3. **Square both sides again:** Time for the trick again! I squared both sides to make that last square root disappear.
$(3x-15)^2$ became $9x^2 - 90x + 225$.
And $(4\sqrt{x^2-16x})^2$ became $16(x^2-16x)$, which is $16x^2 - 256x$.
So the equation became: $9x^2 - 90x + 225 = 16x^2 - 256x$.

4. **Solve for x:** Now, this looks like a puzzle with $x$ and $x^2$. I moved everything to one side to make the equation equal to zero: $0 = 7x^2 - 166x - 225$. I know a way to solve these kinds of puzzles. After some careful figuring out, I found two possible numbers for $x$: $25$ and $-9/7$.

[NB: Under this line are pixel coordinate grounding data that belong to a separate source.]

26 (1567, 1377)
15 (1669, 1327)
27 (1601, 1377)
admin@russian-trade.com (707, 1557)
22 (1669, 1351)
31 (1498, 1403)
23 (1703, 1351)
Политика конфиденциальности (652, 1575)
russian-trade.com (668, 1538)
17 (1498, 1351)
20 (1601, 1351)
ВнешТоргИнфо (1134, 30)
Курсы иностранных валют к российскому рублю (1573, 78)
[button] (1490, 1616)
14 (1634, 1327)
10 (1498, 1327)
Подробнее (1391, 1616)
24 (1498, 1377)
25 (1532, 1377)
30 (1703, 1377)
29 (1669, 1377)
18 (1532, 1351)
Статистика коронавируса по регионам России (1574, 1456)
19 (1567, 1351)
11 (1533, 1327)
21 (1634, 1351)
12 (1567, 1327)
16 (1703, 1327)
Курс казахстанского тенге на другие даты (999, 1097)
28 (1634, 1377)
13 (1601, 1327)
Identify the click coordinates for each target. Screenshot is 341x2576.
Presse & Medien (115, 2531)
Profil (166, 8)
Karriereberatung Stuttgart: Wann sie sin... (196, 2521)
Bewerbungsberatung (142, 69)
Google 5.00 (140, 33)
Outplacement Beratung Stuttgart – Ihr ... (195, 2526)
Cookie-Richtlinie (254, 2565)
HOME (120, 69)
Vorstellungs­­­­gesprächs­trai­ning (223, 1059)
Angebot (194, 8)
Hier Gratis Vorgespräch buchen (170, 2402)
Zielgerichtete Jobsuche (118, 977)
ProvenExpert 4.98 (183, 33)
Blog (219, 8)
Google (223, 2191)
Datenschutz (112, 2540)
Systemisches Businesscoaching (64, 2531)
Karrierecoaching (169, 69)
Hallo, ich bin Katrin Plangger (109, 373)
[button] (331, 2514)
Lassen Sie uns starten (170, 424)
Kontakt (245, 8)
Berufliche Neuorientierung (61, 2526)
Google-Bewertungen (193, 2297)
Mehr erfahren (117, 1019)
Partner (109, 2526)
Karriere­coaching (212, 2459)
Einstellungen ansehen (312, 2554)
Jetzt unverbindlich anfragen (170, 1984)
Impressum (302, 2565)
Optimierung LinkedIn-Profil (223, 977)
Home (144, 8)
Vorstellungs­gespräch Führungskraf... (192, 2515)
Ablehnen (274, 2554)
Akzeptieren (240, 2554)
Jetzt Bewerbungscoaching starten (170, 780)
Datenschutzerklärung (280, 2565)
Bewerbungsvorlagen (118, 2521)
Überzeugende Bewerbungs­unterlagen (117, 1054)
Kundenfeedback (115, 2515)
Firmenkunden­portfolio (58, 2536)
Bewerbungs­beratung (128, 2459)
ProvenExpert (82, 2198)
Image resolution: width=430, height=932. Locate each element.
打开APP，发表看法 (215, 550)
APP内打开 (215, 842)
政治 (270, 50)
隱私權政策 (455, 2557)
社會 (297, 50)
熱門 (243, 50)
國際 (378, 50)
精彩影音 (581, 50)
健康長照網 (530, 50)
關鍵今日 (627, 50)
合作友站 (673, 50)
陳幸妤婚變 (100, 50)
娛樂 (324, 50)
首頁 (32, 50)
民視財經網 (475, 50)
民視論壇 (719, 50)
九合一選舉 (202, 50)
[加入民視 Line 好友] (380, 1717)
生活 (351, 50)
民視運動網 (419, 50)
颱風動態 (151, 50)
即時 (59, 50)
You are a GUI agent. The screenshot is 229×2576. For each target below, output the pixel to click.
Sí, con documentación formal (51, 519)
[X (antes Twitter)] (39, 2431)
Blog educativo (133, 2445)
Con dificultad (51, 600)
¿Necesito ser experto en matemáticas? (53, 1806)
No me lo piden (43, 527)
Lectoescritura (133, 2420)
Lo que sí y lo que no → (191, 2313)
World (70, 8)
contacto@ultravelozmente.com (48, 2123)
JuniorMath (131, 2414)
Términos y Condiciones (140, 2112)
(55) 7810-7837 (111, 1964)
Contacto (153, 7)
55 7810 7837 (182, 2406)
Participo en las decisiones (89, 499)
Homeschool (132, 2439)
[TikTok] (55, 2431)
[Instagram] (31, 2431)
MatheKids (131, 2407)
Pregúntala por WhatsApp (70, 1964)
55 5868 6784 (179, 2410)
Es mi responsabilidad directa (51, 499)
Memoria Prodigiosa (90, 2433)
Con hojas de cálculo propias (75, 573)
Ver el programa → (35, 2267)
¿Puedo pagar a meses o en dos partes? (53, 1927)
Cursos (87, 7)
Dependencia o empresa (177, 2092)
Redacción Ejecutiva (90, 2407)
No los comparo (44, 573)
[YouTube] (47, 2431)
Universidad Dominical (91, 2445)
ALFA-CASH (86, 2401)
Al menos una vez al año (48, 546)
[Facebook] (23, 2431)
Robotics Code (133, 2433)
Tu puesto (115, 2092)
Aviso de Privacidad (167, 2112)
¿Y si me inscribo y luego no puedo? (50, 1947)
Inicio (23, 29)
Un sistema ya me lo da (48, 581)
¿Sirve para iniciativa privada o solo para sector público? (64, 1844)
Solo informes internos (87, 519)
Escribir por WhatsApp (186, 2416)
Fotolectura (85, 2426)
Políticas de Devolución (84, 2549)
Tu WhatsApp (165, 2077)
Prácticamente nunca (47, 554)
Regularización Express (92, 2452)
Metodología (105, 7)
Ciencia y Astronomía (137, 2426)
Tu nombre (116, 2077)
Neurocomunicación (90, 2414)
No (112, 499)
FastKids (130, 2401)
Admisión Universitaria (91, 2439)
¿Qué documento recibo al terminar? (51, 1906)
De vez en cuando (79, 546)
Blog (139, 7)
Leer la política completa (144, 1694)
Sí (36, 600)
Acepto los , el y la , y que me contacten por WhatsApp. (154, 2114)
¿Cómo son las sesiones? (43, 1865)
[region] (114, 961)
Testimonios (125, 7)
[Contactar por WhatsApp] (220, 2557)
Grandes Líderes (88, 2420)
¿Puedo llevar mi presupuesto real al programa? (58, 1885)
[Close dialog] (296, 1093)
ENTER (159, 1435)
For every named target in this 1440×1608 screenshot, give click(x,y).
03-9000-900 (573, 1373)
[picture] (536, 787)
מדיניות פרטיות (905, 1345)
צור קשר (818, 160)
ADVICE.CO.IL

5. **Check your answers!** This is the MOST important step when you're squaring both sides! Sometimes, you get "extra" answers that don't actually work in the original problem. Also, remember that you can't take the square root of a negative number.

* **Check $x=25$**:
Let's put $25$ back into the first equation: $2\sqrt{25} - \sqrt{25-16} = \sqrt{2(25)-1}$
$2(5) - \sqrt{9} = \sqrt{50-1}$
$10 - 3 = \sqrt{49}$
$7 = 7$.
It works perfectly! So, $x=25$ is a real solution.

* **Check $x=-9/7$**:
If I put $-9/7$ into $\sqrt{x-16}$ or $\sqrt{2x-1}$, I would have to take the square root of a negative number (like $\sqrt{-9/7-16}$ which is $\sqrt{-121/7}$). We can't do that with real numbers! So, $-9/7$ isn't a solution.

So, the only number that makes the equation true is $x=25$!